Am Käsestand drängelt sich eine Frau vor, wir waren zuerst da, sage ich, sie ignoriert meine Worte und bestellt schon mal. Das ist sehr unfreundlich, sage ich. Ich wusste nicht, dass Sie anstehen, Sie haben die ganze Zeit geredet, sagt sie. Eric sagt, können Sie sich bitte wieder von uns wegdrehen, denn wir sprechen nicht mit Arschlöchern. Die Frau ist entsetzt und dreht sich weg. Das sagst du doch immer, sagt Eric, jetzt war die Gelegenheit, es anzuwenden. (S.145)

Die Ich-Erzählerin kümmert sich um Lili, die im Altersheim lebt. Sie hilft ihr im Alltag mit Dingen, um die sich das Pflegepersonal nicht kümmern kann. Lili ist die Grossmutter von Sophie, die beste Freundin der Ich-Erzählerin. Sie wohnt mit Sophie und ihrem Sohn Eric im selben Haus. Sie zieht Eric gemeinsam mit Sophie auf. Die Ich-Erzählerin hat eine Stelle gefunden in einer anderen Stadt, aber sie getraut sich nicht, Sophie und Eric davon zu erzählen. Sie hat Angst davor, die beiden im Stich zu lassen.
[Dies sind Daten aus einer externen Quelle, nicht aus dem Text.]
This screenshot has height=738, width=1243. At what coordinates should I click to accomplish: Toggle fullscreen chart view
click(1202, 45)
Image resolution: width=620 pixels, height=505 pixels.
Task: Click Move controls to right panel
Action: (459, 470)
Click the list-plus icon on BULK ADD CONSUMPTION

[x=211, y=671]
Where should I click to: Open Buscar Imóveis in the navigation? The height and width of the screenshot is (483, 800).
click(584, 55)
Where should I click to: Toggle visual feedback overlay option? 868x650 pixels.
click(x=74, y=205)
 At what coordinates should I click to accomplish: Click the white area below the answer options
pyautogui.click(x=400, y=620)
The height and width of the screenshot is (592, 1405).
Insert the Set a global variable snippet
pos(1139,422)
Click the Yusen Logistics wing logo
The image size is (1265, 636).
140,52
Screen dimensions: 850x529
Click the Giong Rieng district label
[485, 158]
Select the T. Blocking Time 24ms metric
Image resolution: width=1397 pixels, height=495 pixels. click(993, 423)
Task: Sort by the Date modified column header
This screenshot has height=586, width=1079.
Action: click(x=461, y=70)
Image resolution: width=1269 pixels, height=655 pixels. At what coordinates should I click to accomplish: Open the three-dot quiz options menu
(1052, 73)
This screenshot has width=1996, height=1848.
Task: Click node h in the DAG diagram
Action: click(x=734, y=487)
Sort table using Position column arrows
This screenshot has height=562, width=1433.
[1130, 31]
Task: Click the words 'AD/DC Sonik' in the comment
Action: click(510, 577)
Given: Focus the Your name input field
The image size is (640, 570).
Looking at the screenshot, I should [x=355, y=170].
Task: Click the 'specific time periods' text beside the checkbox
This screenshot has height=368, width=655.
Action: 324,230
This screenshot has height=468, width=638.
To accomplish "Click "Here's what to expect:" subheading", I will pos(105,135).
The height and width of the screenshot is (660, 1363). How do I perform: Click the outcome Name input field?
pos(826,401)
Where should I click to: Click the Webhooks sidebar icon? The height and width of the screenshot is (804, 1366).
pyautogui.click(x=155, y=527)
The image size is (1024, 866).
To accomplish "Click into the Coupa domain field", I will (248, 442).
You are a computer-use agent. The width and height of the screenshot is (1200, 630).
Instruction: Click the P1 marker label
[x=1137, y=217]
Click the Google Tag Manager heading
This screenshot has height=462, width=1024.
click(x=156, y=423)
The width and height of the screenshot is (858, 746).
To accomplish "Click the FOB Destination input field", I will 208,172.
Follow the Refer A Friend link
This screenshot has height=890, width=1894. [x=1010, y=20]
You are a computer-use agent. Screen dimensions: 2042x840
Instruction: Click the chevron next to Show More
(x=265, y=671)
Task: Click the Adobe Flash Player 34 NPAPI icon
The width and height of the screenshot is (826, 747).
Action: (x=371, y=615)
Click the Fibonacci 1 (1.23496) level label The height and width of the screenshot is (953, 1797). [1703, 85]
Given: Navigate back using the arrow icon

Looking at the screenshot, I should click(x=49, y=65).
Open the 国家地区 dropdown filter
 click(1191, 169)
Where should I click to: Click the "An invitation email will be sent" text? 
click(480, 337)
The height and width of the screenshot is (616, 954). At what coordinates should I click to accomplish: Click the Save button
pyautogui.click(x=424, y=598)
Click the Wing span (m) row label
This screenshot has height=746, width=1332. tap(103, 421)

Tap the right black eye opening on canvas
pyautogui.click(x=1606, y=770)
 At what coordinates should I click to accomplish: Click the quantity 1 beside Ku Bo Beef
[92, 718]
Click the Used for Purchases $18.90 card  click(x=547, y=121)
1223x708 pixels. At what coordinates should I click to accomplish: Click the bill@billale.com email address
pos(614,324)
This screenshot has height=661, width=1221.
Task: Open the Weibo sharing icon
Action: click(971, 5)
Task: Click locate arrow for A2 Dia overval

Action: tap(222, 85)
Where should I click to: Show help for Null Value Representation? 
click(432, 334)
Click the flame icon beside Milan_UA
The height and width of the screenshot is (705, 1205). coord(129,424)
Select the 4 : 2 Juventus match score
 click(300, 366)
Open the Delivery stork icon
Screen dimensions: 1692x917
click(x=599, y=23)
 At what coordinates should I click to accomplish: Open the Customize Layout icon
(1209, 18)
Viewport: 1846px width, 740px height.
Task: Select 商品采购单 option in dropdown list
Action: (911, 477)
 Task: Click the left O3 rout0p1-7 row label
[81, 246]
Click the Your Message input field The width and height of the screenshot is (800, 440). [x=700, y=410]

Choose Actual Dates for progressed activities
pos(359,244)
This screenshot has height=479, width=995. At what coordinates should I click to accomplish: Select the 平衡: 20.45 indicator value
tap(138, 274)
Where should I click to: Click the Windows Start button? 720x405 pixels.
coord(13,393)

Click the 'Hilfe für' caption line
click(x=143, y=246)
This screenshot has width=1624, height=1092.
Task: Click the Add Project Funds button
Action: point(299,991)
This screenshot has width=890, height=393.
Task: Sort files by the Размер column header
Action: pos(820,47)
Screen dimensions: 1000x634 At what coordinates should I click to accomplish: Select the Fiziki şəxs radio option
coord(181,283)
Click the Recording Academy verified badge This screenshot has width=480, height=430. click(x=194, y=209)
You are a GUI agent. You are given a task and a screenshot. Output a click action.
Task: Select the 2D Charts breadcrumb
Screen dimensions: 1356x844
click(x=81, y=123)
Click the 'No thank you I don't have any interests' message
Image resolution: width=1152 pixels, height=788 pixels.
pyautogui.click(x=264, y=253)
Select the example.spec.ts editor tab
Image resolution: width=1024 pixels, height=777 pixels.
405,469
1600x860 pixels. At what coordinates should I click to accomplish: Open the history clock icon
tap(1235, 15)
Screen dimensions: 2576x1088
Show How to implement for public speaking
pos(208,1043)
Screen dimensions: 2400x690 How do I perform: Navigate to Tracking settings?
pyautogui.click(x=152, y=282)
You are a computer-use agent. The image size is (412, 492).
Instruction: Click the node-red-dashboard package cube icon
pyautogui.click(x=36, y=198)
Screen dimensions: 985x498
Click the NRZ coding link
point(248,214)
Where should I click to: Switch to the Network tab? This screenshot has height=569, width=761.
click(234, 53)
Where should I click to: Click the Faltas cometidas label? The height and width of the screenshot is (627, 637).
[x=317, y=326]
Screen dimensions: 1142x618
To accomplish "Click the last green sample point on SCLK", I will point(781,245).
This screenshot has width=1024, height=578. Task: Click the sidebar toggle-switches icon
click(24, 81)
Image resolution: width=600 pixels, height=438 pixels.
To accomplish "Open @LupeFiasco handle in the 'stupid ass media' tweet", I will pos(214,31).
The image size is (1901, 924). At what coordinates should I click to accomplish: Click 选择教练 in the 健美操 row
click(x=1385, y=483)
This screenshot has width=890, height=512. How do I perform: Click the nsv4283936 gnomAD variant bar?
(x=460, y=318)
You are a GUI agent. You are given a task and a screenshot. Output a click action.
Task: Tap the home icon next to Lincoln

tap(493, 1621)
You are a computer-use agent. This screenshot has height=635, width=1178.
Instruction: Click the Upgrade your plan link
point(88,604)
Meral Kureyshi schreibt in kleinen und feinen Beobachtungen, der (scheinbar autofiktive) Roman ist ein Patchwork aus Beobachtungen und Gedanken, von Anfang bis Ende mit einer Melancholie unterlegt, trotzdem immer auch wieder lustig. Es geht um Fürsorge, Freundschaft, ums Abschiednehmen. Eine schöne Sprache, oft poetisch. Das Buch war auf der Shortlist für den CH-Buchpreis 2025.